Question

Sketch the image of the unit square with vertices at $$(0,0),(1,0),(1,1),$$ and (0,1) under the specified transformation.$$T$$ is the contraction given by $$T(x, y)=(x / 2, y)$$

Answer

**step1** Understanding the problem

The problem asks us to find the image of a unit square under a given transformation. The unit square has its corners, called vertices, at specific points: $$(0,0), (1,0), (1,1),$$ and $$(0,1)$$. The transformation, labeled as $$T$$, tells us how each point $$(x, y)$$ in the square moves to a new point. The rule for this transformation is $$T(x, y)=(x / 2, y)$$. This means the new x-coordinate will be half of the old x-coordinate, and the y-coordinate will stay the same. We need to figure out where each corner of the square goes after this transformation and then describe the new shape formed by these new corners.
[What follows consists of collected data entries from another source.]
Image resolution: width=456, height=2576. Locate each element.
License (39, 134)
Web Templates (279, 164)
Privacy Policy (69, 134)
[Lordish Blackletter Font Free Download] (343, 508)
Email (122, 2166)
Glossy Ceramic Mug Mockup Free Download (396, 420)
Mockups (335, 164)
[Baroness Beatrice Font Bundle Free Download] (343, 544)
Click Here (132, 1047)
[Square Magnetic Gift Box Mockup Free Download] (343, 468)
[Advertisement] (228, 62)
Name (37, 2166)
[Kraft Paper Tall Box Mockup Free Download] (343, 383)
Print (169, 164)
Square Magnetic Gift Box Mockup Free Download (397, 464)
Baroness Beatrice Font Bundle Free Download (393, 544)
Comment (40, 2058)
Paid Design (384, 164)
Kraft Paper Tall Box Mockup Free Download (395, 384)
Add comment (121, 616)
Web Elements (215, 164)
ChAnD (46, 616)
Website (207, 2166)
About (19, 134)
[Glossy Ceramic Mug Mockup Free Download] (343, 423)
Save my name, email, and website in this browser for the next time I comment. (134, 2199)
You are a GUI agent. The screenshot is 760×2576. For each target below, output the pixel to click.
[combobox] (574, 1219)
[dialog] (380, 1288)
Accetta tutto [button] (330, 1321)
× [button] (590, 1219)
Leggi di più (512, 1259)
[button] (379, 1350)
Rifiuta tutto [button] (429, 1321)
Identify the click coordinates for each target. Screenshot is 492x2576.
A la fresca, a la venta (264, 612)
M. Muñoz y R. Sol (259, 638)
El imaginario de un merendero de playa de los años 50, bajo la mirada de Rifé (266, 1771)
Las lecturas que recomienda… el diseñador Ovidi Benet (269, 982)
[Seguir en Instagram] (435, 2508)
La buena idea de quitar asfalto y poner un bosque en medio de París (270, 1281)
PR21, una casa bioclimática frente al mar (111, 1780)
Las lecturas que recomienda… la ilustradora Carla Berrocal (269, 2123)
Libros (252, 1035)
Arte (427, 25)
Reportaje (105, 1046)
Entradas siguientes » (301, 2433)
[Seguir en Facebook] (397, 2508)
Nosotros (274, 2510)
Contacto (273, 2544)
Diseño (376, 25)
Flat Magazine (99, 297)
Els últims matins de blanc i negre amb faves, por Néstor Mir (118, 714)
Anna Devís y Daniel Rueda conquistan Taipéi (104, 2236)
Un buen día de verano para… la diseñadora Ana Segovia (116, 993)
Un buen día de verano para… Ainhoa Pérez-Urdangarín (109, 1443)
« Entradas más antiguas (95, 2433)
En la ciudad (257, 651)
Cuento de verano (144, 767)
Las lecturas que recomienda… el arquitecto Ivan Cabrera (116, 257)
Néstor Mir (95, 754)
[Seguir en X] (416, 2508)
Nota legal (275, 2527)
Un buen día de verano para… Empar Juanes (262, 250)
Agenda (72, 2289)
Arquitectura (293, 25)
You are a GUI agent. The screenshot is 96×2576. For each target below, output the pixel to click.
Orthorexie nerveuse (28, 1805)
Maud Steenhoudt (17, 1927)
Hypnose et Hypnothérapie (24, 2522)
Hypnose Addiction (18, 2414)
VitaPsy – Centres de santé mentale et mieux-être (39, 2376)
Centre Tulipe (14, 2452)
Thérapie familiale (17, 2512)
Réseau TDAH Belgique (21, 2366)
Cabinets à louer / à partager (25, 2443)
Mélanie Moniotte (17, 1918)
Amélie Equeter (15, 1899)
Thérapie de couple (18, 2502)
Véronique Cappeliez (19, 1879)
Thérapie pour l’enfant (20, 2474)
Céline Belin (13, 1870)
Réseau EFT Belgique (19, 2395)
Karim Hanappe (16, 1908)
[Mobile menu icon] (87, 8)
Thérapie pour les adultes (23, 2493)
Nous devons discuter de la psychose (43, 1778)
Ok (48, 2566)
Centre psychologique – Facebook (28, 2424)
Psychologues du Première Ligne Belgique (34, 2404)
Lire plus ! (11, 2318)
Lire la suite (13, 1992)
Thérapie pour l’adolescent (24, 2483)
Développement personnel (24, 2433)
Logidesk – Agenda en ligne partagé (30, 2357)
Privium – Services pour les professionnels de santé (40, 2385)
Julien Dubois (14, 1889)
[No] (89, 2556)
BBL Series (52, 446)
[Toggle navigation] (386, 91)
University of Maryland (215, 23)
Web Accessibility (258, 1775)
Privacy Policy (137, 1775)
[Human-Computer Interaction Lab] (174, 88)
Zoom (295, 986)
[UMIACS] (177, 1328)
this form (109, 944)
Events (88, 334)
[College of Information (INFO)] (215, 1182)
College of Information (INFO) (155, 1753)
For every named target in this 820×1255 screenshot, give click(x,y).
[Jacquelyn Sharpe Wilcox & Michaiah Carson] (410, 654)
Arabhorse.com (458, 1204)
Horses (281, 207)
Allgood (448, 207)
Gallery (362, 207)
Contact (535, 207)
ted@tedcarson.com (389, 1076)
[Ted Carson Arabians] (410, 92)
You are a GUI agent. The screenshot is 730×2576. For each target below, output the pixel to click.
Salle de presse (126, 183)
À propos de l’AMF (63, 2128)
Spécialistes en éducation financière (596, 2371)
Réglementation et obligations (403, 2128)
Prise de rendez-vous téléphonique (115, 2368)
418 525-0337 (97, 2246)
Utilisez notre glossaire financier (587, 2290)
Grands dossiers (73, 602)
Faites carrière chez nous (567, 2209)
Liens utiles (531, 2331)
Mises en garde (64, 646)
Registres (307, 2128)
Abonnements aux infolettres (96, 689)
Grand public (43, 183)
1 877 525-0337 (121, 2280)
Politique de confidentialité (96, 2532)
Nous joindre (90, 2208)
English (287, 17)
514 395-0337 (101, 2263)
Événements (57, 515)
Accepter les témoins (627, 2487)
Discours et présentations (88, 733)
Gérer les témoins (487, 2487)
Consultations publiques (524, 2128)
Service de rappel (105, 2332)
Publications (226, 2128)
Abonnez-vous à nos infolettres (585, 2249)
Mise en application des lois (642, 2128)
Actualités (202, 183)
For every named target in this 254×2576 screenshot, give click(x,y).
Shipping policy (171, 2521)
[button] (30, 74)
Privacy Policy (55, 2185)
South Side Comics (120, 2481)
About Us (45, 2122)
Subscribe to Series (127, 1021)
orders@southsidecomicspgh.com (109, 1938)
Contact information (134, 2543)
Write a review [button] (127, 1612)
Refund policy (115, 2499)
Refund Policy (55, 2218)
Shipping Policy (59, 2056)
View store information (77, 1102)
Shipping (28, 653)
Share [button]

**step2** Identifying the vertices of the original unit square

First, let's list the four corners (vertices) of the original unit square clearly:
1. The bottom-left corner is at $$(0,0)$$.
2. The bottom-right corner is at $$(1,0)$$.
3. The top-right corner is at $$(1,1)$$.
4. The top-left corner is at $$(0,1)$$.

**step3** Applying the transformation to each vertex

Now, we will apply the transformation rule, $$T(x, y)=(x / 2, y)$$, to each of these four vertices:
1. For the vertex $$(0,0)$$:
The x-coordinate is 0. Half of 0 is $$0 \div 2 = 0$$.
The y-coordinate is 0. It stays 0.
So, the transformed point is $$(0,0)$$.
2. For the vertex $$(1,0)$$:
The x-coordinate is 1. Half of 1 is $$1 \div 2 = 0.5$$.
The y-coordinate is 0. It stays 0.
So, the transformed point is $$(0.5, 0)$$.
3. For the vertex $$(1,1)$$:
The x-coordinate is 1. Half of 1 is $$1 \div 2 = 0.5$$.
The y-coordinate is 1. It stays 1.
So, the transformed point is $$(0.5, 1)$$.
4. For the vertex $$(0,1)$$:
The x-coordinate is 0. Half of 0 is $$0 \div 2 = 0$$.
The y-coordinate is 1. It stays 1.
So, the transformed point is $$(0,1)$$.

**step4** Identifying the new vertices and describing the image

After applying the transformation, the four new vertices are:
$$(0,0)$$
$$(0.5, 0)$$
$$(0.5, 1)$$
$$(0,1)$$
Let's analyze what shape these new vertices form.
- The points $$(0,0)$$ and $$(0.5,0)$$ form a horizontal line segment along the x-axis. Its length is $$0.5 - 0 = 0.5$$ units.
- The points $$(0,1)$$ and $$(0.5,1)$$ form another horizontal line segment. Its length is also $$0.5 - 0 = 0.5$$ units.
- The points $$(0,0)$$ and $$(0,1)$$ form a vertical line segment along the y-axis. Its length is $$1 - 0 = 1$$ unit.
- The points $$(0.5,0)$$ and $$(0.5,1)$$ form another vertical line segment. Its length is also $$1 - 0 = 1$$ unit.
Since the opposite sides are parallel and the adjacent sides meet at right angles (because they are horizontal and vertical lines), these four points form a rectangle. The width of this rectangle is 0.5 units, and its height is 1 unit.
So, the original unit square (which had a width of 1 and height of 1) has been compressed horizontally (squashed from side to side) by half, but its height remains the same.
The image of the unit square under the specified transformation is a rectangle with vertices at $$(0,0), (0.5, 0), (0.5, 1),$$ and $$(0,1)$$.